Directie Verdragen
DVE/VV-NA 1902
's-Gravenhage, 17 april 1978.
Het Ministerie van Buitenlandse Zaken biedt de Ambassade van de Bondsrepubliek Duitsland
zijn complimenten aan en heeft de eer de ontvangst te bevestigen van de nota-verbaal
van de Ambassade van 21 maart 1978, kenmerk RK 514.18 waarvan de tekst in de Nederlandse
taal als volgt luidt:
„De Ambassade van de Bondsrepubliek Duitsland heeft de eer het Ministerie van Buitenlandse
Zaken, onder verwijzing naar het besluit van 18 november 1970 van de Permanente Commissie
voor de veiligheid van de luchtvaart, ingesteld krachtens het op 13 december 1960
te Brussel gesloten Internationaal Verdrag tot samenwerking in het belang van de veiligheid
van de luchtvaart (EUROCONTROL), met Bijlagen en Protocol van ondertekening, namens
de Regering van de Bondsrepubliek Duitsland op grond van artikel 2 van de op 17 januari
1963 te 's-Gravenhage gesloten Overeenkomst tussen de Regering van de Bondsrepubliek
Duitsland en de Regering van het Koninkrijk der Nederlanden nopens de stationering
van militaire eenheden van de Bondsrepubliek Duitsland in Nederland, het sluiten van
de volgende Overeenkomst voor te stellen:
Voor de duur van deze Overeenkomst verleent de Regering van het Koninkrijk der Nederlanden
toestemming aan de Regering van de Bondsrepubliek Duitsland, op het aan de Europese
Organisatie voor de veiligheid van de luchtvaart (EUROCONTROL) in de gemeente Beek
ter beschikking gestelde terrein ten hoogste 250 man van de „Bundeswehr” te legeren,
die dienst zullen verrichten voor de beveiliging van het militaire luchtverkeer van
de Noordatlantische Verdragsorganisatie en haar Lid-Staten in het noordelijk deel
van de Bondsrepubliek Duitsland.
De aan deze legering verbonden kosten worden in beginsel door de Bondsrepubliek Duitsland
gedragen. Bijzonderheden inzake de financiële verplichtingen en inzake de vergoeding
van de restwaarde van de door de Bondsrepubliek Duitsland voor de legering gefinancierde
onroerende goederen worden geregeld in het in artikel 3 van deze Overeenkomst bedoelde
technische akkoord.
Ter uitvoering van de bepalingen van deze Overeenkomst sluiten de bevoegde ministers
van de beide Overeenkomstsluitende Partijen een technisch akkoord.
-
2 Na die datum wordt de Overeenkomst stilzwijgend verlengd, doch heeft ieder van de
Overeenkomstsluitende Partijen het recht deze Overeenkomst op te zeggen.

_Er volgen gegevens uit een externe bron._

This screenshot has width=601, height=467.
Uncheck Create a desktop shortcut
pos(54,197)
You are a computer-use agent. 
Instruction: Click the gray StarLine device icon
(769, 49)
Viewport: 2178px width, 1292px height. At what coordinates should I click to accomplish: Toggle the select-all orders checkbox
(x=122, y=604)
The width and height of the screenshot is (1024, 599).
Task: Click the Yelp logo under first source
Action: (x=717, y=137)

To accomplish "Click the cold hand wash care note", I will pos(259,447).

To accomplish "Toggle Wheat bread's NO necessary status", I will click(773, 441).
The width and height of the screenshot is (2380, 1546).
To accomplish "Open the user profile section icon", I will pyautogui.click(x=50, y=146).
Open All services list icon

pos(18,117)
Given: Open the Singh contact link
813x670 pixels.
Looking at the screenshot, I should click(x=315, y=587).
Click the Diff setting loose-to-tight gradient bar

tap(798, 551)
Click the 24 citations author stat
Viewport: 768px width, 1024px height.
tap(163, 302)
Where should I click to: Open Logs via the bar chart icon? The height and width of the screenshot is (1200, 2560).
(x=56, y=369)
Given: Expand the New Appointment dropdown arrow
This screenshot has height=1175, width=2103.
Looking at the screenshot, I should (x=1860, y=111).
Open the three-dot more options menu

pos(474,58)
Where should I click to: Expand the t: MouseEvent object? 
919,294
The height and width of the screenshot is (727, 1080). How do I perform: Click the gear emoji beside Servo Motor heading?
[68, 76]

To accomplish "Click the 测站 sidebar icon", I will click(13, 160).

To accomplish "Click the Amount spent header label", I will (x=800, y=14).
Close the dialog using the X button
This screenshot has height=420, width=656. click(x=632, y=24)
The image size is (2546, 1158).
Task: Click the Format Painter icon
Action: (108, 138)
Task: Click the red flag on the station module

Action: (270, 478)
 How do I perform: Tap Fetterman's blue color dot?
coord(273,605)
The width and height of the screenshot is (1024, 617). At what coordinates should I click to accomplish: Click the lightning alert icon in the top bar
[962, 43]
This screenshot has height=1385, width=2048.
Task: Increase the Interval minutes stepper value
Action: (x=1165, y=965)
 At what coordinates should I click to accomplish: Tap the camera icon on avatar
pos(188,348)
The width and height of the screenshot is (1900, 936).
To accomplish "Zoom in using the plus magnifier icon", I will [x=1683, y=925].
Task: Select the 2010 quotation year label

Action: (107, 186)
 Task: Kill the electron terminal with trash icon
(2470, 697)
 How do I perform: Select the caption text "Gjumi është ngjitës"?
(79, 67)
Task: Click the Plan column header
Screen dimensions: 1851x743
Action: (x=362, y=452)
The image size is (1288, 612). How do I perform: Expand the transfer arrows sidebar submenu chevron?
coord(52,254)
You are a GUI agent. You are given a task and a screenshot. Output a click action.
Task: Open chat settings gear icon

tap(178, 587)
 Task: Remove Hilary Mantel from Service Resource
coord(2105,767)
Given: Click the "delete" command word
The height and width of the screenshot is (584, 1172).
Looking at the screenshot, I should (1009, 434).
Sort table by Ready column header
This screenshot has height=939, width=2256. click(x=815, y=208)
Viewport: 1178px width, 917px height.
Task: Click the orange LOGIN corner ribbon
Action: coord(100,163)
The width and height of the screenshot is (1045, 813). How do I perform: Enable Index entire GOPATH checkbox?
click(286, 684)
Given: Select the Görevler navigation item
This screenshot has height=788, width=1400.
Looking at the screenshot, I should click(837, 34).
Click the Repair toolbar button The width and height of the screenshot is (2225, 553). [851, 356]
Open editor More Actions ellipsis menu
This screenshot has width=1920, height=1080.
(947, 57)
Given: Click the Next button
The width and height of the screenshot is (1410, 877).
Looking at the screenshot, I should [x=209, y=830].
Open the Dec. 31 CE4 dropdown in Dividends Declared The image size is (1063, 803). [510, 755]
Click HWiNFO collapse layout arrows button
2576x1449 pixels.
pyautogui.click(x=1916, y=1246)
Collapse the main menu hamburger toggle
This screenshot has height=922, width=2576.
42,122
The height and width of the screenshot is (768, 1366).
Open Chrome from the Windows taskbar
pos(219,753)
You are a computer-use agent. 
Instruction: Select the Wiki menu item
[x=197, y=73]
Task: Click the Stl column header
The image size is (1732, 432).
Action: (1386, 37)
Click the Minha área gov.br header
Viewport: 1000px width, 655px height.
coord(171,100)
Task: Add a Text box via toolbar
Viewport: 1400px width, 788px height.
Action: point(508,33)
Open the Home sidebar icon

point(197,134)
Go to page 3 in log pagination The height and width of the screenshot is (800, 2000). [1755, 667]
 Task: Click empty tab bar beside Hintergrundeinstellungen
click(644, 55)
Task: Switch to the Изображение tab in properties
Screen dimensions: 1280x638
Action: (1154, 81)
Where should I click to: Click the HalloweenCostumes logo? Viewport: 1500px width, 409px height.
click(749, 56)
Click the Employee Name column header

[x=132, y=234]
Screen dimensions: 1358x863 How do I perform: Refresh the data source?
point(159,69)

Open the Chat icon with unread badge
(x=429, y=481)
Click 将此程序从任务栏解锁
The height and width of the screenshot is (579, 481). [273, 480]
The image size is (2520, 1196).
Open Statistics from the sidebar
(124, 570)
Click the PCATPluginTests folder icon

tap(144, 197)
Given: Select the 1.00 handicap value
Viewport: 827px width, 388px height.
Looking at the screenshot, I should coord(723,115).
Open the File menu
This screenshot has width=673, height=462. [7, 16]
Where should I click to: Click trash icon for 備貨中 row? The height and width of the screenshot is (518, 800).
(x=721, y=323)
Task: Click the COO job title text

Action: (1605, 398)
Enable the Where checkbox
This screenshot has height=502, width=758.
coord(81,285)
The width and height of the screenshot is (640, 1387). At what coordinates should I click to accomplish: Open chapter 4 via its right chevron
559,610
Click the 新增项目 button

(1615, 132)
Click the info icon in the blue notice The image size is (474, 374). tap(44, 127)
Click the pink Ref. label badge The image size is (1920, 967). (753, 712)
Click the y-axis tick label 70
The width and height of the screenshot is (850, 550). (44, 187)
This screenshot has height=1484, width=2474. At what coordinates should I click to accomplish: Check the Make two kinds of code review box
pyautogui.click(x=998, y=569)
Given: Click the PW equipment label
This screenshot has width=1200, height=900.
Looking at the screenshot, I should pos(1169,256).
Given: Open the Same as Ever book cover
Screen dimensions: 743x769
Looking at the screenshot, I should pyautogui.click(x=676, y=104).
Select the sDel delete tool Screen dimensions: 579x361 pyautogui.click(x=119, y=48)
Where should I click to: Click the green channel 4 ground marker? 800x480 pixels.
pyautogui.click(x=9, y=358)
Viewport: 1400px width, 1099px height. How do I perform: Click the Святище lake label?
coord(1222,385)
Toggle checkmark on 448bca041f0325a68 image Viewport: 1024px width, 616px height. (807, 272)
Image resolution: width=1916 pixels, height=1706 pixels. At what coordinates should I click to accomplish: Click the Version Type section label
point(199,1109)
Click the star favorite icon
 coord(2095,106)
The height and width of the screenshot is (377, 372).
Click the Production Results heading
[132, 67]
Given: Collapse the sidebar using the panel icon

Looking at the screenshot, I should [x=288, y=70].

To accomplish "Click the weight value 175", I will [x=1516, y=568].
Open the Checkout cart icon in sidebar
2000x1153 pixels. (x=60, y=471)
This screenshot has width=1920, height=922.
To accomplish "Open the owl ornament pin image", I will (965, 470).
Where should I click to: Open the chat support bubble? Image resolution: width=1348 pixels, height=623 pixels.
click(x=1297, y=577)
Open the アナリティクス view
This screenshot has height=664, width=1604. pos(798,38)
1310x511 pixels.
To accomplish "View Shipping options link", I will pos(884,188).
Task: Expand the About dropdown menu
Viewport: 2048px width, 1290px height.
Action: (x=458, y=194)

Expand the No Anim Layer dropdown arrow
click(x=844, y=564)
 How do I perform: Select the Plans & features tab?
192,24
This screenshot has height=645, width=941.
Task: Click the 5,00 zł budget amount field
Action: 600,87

De andere Overeenkomstsluitende Partij dient schriftelijk in kennis te worden gesteld
van het voornemen tot opzegging van de Overeenkomst. De Overeenkomstsluitende Partijen
treden uiterlijk zes maanden na ontvangst van de kennisgeving in onderhandeling over
de beëindiging van de Overeenkomst.
Indien de onderhandelingen niet binnen een jaar na het begin daarvan tot overeenstemming
leiden, kan ieder der Overeenkomstsluitende Partijen de andere Partij mededeling doen
van opzegging van de Overeenkomst, met inachtneming van een termijn van twee jaar,
te rekenen van de dag waarop deze mededeling is ontvangen.
-
3 Indien de in de inleiding van deze nota genoemde Overeenkomst van 17 januari 1963
of het Internationaal Verdrag van 13 december 1960 buiten werking treedt, of indien
één der beide Overeenkomstsluitende Partijen ophoudt Partij te zijn bij het Internationaal
Verdrag van 13 december 1960, treden de Overeenkomstsluitende Partijen in onderhandeling
over de aanpassing aan de gewijzigde rechtsverhouding met inachtneming van de belangen
van de beveiliging van het luchtverkeer van de „Bundeswehr”.
Indien de Regering van het Koninkrijk der Nederlanden instemt met het in de artikelen
1 tot en met 4 voorgestelde, heeft de Ambassade de eer, voor te stellen dat deze nota
en de desbetreffende antwoordnota van het Ministerie een overeenkomst tussen de Regering
van de Bondsrepubliek Duitsland en de Regering van het Koninkrijk der Nederlanden
vormen, die in werking treedt op de dag waarop de Regering van het Koninkrijk der
Nederlanden de Regering van de Bondsrepubliek Duitsland heeft medegedeeld dat aan
de in het Koninkrijk geldende constitutionele vereisten is voldaan.”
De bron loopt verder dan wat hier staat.